TASK TO COMPLETE - In this exercise, set down every entry that follows exactly as it appears.
==== MATERIAL FOR THE TASK
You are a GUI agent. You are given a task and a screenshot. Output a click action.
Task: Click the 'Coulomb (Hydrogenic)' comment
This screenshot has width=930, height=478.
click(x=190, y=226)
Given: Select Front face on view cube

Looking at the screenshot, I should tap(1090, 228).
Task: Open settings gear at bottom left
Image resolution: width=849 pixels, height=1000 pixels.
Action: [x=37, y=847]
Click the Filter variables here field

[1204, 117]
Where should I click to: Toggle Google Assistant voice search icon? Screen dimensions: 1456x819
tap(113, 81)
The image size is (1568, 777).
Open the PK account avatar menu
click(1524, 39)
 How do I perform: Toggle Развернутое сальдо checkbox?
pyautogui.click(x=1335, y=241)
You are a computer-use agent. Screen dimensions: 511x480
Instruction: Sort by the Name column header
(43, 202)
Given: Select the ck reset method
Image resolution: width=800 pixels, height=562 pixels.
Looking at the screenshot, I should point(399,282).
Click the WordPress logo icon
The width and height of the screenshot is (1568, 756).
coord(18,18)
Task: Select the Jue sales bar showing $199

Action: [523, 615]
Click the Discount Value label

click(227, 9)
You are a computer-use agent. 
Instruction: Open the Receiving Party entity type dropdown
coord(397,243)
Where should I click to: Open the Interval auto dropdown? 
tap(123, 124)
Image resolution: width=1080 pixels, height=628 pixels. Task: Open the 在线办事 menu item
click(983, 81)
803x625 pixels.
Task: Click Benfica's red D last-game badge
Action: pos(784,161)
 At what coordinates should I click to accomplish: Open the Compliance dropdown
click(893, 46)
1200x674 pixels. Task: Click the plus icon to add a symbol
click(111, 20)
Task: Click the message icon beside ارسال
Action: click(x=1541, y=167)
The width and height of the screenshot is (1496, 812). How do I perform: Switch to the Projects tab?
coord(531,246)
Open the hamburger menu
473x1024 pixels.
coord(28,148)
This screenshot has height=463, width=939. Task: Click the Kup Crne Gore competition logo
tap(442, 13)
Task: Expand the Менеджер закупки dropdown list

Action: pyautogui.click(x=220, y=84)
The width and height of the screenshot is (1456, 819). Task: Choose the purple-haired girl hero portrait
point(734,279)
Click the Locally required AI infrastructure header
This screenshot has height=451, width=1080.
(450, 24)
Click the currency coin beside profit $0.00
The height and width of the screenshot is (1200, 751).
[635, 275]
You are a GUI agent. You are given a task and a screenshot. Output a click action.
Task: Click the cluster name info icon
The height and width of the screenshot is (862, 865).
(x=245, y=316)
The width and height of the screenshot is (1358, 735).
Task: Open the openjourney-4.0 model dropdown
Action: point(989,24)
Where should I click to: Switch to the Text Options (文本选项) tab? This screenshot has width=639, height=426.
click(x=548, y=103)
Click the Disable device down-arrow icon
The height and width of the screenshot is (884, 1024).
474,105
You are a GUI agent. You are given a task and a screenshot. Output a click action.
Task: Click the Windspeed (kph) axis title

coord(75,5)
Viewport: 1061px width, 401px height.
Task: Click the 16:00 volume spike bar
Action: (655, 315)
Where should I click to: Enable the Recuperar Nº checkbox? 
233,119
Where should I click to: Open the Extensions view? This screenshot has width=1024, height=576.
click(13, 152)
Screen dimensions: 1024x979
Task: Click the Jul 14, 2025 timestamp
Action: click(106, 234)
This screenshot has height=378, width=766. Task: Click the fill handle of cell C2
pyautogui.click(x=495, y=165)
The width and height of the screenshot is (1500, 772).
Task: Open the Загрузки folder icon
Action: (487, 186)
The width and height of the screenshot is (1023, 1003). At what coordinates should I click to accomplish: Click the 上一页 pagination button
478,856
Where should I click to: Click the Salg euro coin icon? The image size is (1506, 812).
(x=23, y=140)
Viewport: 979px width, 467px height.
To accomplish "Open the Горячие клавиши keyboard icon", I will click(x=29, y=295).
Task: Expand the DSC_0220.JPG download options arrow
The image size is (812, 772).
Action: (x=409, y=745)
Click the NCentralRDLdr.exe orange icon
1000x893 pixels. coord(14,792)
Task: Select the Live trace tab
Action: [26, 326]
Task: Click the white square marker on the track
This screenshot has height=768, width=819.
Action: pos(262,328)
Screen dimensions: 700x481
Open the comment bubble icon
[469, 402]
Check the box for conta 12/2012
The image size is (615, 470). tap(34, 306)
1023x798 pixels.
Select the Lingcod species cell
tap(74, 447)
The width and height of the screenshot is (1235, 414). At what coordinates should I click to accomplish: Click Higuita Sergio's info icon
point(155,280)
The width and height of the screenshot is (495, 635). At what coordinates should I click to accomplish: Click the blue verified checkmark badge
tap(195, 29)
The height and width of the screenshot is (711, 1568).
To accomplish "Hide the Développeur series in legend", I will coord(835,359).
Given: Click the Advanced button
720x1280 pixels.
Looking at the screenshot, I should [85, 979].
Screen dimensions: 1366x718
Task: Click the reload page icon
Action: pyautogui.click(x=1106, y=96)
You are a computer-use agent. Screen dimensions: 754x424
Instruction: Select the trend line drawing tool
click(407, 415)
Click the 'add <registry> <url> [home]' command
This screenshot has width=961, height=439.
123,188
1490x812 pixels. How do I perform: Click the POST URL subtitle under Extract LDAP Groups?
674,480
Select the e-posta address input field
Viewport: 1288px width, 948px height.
========
REPLY -
You are a GUI agent. You are given a task and a screenshot. Output a click action.
Task: Click the 'Coulomb (Hydrogenic)' comment
This screenshot has width=930, height=478.
click(x=190, y=226)
Given: Select Front face on view cube

Looking at the screenshot, I should tap(1090, 228).
Task: Open settings gear at bottom left
Image resolution: width=849 pixels, height=1000 pixels.
Action: [x=37, y=847]
Click the Filter variables here field

[1204, 117]
Where should I click to: Toggle Google Assistant voice search icon? Screen dimensions: 1456x819
tap(113, 81)
The image size is (1568, 777).
Open the PK account avatar menu
click(1524, 39)
 How do I perform: Toggle Развернутое сальдо checkbox?
pyautogui.click(x=1335, y=241)
You are a computer-use agent. Screen dimensions: 511x480
Instruction: Sort by the Name column header
(43, 202)
Given: Select the ck reset method
Image resolution: width=800 pixels, height=562 pixels.
Looking at the screenshot, I should point(399,282).
Click the WordPress logo icon
The width and height of the screenshot is (1568, 756).
coord(18,18)
Task: Select the Jue sales bar showing $199

Action: [523, 615]
Click the Discount Value label

click(227, 9)
You are a computer-use agent. 
Instruction: Open the Receiving Party entity type dropdown
coord(397,243)
Where should I click to: Open the Interval auto dropdown? 
tap(123, 124)
Image resolution: width=1080 pixels, height=628 pixels. Task: Open the 在线办事 menu item
click(983, 81)
803x625 pixels.
Task: Click Benfica's red D last-game badge
Action: pos(784,161)
 At what coordinates should I click to accomplish: Open the Compliance dropdown
click(893, 46)
1200x674 pixels. Task: Click the plus icon to add a symbol
click(111, 20)
Task: Click the message icon beside ارسال
Action: click(x=1541, y=167)
The width and height of the screenshot is (1496, 812). How do I perform: Switch to the Projects tab?
coord(531,246)
Open the hamburger menu
473x1024 pixels.
coord(28,148)
This screenshot has height=463, width=939. Task: Click the Kup Crne Gore competition logo
tap(442, 13)
Task: Expand the Менеджер закупки dropdown list

Action: pyautogui.click(x=220, y=84)
The width and height of the screenshot is (1456, 819). Task: Choose the purple-haired girl hero portrait
point(734,279)
Click the Locally required AI infrastructure header
This screenshot has height=451, width=1080.
(450, 24)
Click the currency coin beside profit $0.00
The height and width of the screenshot is (1200, 751).
[635, 275]
You are a GUI agent. You are given a task and a screenshot. Output a click action.
Task: Click the cluster name info icon
The height and width of the screenshot is (862, 865).
(x=245, y=316)
The width and height of the screenshot is (1358, 735).
Task: Open the openjourney-4.0 model dropdown
Action: point(989,24)
Where should I click to: Switch to the Text Options (文本选项) tab? This screenshot has width=639, height=426.
click(x=548, y=103)
Click the Disable device down-arrow icon
The height and width of the screenshot is (884, 1024).
474,105
You are a GUI agent. You are given a task and a screenshot. Output a click action.
Task: Click the Windspeed (kph) axis title

coord(75,5)
Viewport: 1061px width, 401px height.
Task: Click the 16:00 volume spike bar
Action: (655, 315)
Where should I click to: Enable the Recuperar Nº checkbox? 
233,119
Where should I click to: Open the Extensions view? This screenshot has width=1024, height=576.
click(13, 152)
Screen dimensions: 1024x979
Task: Click the Jul 14, 2025 timestamp
Action: click(106, 234)
This screenshot has height=378, width=766. Task: Click the fill handle of cell C2
pyautogui.click(x=495, y=165)
The width and height of the screenshot is (1500, 772).
Task: Open the Загрузки folder icon
Action: (487, 186)
The width and height of the screenshot is (1023, 1003). At what coordinates should I click to accomplish: Click the 上一页 pagination button
478,856
Where should I click to: Click the Salg euro coin icon? The image size is (1506, 812).
(x=23, y=140)
Viewport: 979px width, 467px height.
To accomplish "Open the Горячие клавиши keyboard icon", I will click(x=29, y=295).
Task: Expand the DSC_0220.JPG download options arrow
The image size is (812, 772).
Action: (x=409, y=745)
Click the NCentralRDLdr.exe orange icon
1000x893 pixels. coord(14,792)
Task: Select the Live trace tab
Action: [26, 326]
Task: Click the white square marker on the track
This screenshot has height=768, width=819.
Action: pos(262,328)
Screen dimensions: 700x481
Open the comment bubble icon
[469, 402]
Check the box for conta 12/2012
The image size is (615, 470). tap(34, 306)
1023x798 pixels.
Select the Lingcod species cell
tap(74, 447)
The width and height of the screenshot is (1235, 414). At what coordinates should I click to accomplish: Click Higuita Sergio's info icon
point(155,280)
The width and height of the screenshot is (495, 635). At what coordinates should I click to accomplish: Click the blue verified checkmark badge
tap(195, 29)
The height and width of the screenshot is (711, 1568).
To accomplish "Hide the Développeur series in legend", I will coord(835,359).
Given: Click the Advanced button
720x1280 pixels.
Looking at the screenshot, I should [85, 979].
Screen dimensions: 1366x718
Task: Click the reload page icon
Action: pyautogui.click(x=1106, y=96)
You are a computer-use agent. Screen dimensions: 754x424
Instruction: Select the trend line drawing tool
click(407, 415)
Click the 'add <registry> <url> [home]' command
This screenshot has width=961, height=439.
123,188
1490x812 pixels. How do I perform: Click the POST URL subtitle under Extract LDAP Groups?
674,480
Select the e-posta address input field
Viewport: 1288px width, 948px height.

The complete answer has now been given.